I know I would love to be able to take my time and really learn this aspect of the trade.


----------



## daArch (Mar 15, 2008)

journeymanPainter said:


> Ever thought of teaching wallcoverings?
> 
> I know I would love to be able to take my time and really learn this aspect of the trade.


THOUGHT about? yes

realize my inability to teach and liklihood of killing the spirit of an impressionable mind ? Yes also


Hey, We had one son and he turned out ok, I already beat the odds.


----------



## PaintersUnite (May 11, 2014)

Get a Google Adsense account, and put google ads on all of your web pages. 
Of course you need to remove your contact info, and state that you have retired. That is what I would do. 

https://www.youtube.com/watch?v=iAceed8sW1o


----------



## DrakeB (Jun 6, 2011)

I can't add anything regarding advice about the site that hasn't already been said, but what I can add is:

Congratulations on getting to a point in your life where you're able to do this. I hope you're enjoying this new adventure. Cheers, mate.


----------



## Repaintpro (Oct 2, 2012)

You can pull the web site off the domain name and have it redirect to the person you are handing on job referrals too. 

Charge them $1.5-$2k for the domain name and then walk away!


----------



## daArch (Mar 15, 2008)

Repaintpro said:


> You can pull the web site off the domain name and have it redirect to the person you are handing on job referrals too.
> 
> Charge them $1.5-$2k for the domain name and then walk away!


That's the problem when you have a domain name that IS your name, I have a feeling it has little value to others, AND I want to keep it for my personal use.

The only thing of value is HOW I had a page for each town and maybe the gist of the copy and the pix on each town's page.
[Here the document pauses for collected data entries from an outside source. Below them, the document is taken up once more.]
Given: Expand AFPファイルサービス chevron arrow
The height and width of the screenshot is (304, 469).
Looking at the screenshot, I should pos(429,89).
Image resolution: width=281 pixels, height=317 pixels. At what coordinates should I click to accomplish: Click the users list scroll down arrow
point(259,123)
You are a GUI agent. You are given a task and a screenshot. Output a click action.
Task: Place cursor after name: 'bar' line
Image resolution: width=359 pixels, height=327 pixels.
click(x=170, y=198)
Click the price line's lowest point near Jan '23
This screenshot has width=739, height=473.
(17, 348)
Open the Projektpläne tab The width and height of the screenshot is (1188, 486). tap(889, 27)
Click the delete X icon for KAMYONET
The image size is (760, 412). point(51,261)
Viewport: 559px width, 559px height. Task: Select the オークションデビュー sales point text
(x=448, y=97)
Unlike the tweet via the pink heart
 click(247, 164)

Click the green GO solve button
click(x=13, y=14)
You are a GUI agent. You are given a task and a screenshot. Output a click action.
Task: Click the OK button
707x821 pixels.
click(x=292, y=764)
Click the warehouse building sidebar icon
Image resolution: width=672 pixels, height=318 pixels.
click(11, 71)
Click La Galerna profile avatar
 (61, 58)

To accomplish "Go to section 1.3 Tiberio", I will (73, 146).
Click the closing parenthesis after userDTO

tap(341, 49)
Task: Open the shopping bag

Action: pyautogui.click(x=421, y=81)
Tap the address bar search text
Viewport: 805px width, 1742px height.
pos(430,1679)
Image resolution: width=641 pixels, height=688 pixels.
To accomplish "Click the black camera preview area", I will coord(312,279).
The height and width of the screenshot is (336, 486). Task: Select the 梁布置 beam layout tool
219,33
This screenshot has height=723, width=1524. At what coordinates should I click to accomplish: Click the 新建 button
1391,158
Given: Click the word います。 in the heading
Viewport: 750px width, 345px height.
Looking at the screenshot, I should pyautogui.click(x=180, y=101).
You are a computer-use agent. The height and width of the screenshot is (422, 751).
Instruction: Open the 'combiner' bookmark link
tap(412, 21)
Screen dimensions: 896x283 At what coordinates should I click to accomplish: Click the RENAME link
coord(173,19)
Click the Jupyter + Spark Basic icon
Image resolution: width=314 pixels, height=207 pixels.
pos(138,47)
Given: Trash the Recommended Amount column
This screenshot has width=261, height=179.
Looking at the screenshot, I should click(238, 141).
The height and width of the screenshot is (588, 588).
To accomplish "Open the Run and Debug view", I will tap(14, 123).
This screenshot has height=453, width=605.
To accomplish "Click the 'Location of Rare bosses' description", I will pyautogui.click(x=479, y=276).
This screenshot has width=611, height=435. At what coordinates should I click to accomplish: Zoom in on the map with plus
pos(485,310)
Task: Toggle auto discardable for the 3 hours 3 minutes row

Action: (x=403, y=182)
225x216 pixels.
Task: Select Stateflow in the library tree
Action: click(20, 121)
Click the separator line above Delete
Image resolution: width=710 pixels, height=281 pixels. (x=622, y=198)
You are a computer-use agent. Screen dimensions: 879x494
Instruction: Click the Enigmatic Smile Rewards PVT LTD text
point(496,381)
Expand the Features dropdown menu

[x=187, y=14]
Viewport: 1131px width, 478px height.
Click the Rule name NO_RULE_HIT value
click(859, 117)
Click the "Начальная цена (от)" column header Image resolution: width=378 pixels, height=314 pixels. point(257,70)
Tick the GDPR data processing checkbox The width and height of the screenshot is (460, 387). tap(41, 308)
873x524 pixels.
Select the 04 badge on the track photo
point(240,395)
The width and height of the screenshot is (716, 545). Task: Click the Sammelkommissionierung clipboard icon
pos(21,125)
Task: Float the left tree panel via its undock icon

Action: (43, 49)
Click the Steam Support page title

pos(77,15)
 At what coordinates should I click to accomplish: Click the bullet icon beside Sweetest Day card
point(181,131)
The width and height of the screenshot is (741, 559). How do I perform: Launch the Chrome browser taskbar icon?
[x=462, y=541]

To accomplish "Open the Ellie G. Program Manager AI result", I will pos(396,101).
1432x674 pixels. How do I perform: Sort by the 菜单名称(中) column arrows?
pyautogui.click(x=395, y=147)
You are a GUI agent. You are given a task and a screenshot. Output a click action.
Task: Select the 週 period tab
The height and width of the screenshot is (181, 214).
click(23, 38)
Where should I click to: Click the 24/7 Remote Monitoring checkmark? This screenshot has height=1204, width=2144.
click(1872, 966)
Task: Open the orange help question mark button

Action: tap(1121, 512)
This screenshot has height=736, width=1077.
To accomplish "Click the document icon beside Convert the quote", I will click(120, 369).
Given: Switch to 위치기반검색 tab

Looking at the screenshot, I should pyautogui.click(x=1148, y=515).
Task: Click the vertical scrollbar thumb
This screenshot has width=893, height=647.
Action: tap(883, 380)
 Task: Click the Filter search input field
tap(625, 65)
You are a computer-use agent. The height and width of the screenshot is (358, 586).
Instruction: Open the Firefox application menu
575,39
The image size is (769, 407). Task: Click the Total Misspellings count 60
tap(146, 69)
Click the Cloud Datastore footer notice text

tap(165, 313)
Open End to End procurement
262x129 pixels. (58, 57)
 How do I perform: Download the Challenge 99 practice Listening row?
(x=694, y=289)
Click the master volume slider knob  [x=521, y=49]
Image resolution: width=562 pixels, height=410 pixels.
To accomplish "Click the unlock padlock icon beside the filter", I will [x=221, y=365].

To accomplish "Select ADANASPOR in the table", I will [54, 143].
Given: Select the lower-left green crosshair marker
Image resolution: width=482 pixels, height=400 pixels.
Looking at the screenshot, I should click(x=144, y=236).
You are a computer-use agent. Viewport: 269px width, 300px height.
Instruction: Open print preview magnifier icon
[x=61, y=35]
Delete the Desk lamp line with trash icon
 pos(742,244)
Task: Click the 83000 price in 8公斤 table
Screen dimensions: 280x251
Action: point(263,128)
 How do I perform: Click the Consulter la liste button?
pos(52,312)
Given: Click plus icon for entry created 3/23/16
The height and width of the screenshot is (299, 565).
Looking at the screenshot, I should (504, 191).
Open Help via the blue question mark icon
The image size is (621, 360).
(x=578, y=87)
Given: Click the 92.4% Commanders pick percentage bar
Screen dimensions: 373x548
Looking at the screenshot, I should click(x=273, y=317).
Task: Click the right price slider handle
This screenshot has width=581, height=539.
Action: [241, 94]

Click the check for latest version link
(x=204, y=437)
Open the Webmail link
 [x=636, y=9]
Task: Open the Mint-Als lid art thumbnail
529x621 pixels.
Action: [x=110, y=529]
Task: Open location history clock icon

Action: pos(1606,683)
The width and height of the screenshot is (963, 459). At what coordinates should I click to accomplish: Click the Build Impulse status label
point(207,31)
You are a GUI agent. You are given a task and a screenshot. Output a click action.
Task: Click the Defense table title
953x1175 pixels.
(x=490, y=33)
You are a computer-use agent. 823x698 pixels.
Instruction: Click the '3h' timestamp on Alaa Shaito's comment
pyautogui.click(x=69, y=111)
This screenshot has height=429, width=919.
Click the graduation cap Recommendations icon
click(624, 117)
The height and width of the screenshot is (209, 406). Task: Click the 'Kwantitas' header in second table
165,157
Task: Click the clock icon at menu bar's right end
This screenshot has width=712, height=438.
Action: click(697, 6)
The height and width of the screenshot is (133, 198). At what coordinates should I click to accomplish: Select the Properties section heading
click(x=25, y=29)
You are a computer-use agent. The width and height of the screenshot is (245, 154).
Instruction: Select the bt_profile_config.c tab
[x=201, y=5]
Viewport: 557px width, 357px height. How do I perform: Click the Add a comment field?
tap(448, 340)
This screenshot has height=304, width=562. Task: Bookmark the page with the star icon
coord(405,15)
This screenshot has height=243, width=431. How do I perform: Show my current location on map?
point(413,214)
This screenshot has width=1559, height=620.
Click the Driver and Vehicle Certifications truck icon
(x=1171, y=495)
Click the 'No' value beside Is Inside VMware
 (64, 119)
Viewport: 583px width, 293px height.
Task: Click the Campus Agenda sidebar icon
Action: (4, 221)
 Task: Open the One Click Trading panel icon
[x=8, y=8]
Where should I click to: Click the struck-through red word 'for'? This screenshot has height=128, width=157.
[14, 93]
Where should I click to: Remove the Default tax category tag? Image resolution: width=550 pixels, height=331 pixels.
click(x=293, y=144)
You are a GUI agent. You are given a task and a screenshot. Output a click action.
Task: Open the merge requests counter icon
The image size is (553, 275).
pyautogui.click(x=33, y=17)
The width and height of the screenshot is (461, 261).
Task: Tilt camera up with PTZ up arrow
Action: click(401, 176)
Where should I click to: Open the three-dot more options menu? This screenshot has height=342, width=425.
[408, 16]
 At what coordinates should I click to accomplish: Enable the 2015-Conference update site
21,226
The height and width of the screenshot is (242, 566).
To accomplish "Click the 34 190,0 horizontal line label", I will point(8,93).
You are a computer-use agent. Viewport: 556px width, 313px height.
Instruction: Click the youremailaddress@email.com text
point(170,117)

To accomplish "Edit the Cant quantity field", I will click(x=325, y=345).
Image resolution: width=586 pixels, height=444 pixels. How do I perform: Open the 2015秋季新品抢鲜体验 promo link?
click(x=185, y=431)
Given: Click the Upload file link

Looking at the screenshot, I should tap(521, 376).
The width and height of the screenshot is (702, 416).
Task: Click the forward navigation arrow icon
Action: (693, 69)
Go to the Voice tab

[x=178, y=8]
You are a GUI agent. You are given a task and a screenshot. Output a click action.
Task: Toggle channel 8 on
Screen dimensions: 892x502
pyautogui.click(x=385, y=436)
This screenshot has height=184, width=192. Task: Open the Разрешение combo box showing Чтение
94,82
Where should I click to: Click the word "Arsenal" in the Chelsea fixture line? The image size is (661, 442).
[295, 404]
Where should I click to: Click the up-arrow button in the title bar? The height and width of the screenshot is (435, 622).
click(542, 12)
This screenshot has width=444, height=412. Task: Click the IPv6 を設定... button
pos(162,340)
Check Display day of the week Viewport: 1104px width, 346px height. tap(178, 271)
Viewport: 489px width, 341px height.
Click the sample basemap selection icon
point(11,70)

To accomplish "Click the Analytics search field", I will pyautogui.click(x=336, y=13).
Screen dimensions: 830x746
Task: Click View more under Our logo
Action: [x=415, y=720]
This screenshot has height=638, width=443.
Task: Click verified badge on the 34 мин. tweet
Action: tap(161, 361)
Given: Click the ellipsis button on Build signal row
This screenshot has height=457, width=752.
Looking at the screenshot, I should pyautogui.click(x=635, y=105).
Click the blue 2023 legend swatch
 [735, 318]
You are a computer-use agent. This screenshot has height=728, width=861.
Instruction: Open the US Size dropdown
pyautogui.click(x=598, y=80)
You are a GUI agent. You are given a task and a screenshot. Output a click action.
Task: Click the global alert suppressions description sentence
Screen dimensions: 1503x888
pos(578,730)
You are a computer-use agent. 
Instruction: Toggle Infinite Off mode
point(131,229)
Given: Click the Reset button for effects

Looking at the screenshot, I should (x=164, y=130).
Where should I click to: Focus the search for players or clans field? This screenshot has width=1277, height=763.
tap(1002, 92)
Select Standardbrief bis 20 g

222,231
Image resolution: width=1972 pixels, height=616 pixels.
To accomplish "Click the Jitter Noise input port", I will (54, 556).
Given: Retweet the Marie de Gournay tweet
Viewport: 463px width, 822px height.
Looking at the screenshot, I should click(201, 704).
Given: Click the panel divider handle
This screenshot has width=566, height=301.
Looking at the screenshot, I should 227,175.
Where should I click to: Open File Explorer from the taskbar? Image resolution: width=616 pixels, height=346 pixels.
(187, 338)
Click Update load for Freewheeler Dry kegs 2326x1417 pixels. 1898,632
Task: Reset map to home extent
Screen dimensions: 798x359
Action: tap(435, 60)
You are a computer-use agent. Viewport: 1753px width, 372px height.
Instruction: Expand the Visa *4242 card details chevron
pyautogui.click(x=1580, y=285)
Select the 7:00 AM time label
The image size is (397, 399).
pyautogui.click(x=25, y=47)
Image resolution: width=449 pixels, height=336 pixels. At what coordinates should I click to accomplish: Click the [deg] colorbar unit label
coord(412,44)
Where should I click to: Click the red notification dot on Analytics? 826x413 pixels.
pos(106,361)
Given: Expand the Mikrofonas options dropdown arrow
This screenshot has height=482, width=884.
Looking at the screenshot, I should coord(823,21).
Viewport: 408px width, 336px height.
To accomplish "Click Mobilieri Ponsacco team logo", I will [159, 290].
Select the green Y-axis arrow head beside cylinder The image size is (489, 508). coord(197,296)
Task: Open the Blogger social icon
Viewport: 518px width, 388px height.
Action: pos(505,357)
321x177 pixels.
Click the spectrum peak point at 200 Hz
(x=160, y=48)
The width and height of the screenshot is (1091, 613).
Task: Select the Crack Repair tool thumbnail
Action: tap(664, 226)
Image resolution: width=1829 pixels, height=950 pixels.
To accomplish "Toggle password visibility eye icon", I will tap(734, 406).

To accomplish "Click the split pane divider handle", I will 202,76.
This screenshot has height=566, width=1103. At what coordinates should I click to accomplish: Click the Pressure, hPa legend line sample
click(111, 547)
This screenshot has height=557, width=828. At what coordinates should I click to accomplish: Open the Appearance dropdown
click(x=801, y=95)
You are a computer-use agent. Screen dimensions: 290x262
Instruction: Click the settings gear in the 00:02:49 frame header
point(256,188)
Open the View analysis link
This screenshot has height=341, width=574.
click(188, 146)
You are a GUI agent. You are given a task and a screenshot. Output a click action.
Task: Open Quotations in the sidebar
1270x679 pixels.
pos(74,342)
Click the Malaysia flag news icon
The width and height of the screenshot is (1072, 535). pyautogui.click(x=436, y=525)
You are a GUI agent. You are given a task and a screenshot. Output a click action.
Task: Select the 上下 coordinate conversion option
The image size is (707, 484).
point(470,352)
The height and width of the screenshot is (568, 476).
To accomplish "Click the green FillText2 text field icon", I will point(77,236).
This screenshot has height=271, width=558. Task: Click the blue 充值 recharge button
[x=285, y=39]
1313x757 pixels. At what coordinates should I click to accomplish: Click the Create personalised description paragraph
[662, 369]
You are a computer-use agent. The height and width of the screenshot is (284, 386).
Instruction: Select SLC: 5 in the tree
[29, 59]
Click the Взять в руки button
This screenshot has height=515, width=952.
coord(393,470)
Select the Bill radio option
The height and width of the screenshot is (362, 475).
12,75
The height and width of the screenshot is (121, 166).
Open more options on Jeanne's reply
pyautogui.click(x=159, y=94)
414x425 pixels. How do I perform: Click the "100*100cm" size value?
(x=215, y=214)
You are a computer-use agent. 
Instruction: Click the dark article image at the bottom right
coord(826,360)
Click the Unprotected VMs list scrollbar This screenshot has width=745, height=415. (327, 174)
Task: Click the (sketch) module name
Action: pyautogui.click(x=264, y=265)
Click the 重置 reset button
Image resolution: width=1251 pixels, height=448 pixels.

It's nothing new and unique, just thorough. 

All I know is that I gotta take it down soon. I'm a great procrastinator and this is not high on my list of things I GOTTA do.

Roof repairs are. :thumbsup:


----------



## Repaintpro (Oct 2, 2012)

The value is not in the name...........It is where the site ranks and the calls it gets. People will never remember the name after the first click. New domain owner can say oh he is just out of the office for a few days.


----------



## EddieG (Feb 21, 2015)

If You are getting alot of leads from the site do not take it down, setup a new phone number via call rail and forward the calls to other painting companies in the area that could pay You for the leads say $25 per legit lead.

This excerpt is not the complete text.